What the exercise asks
Look through the entries below and show every line containing the word "dropdown".

Provided data
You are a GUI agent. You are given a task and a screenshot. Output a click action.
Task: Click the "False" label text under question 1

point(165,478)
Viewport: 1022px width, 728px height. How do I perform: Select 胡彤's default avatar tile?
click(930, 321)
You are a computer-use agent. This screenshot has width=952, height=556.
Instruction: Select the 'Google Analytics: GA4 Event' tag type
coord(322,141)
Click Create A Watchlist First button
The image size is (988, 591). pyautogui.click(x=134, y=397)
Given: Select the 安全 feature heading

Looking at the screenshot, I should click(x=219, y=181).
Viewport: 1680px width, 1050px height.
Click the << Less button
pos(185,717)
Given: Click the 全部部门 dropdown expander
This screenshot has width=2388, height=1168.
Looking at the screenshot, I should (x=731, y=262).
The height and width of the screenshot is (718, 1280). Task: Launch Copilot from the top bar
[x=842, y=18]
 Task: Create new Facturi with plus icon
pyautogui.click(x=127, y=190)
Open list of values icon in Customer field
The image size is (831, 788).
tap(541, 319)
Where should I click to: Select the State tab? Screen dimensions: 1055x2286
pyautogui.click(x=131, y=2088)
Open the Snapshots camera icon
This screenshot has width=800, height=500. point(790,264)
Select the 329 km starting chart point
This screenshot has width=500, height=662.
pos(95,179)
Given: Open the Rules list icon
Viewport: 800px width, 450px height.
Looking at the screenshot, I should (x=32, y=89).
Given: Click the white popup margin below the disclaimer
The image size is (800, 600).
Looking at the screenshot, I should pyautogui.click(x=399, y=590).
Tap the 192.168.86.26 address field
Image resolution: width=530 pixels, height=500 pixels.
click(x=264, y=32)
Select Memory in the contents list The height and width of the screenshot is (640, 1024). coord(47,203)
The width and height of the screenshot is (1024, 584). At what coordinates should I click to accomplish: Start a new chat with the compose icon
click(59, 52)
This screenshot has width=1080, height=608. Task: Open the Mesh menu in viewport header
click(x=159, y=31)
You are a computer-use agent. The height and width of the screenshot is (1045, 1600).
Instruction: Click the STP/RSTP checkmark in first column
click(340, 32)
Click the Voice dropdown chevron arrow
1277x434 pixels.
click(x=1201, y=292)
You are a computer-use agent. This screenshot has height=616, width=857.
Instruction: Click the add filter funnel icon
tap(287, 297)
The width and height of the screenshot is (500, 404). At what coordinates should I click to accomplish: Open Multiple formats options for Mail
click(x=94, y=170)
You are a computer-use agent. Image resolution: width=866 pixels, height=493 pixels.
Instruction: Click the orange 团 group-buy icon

Answer to the exercise
Given: Click the 全部部门 dropdown expander
Click the Voice dropdown chevron arrow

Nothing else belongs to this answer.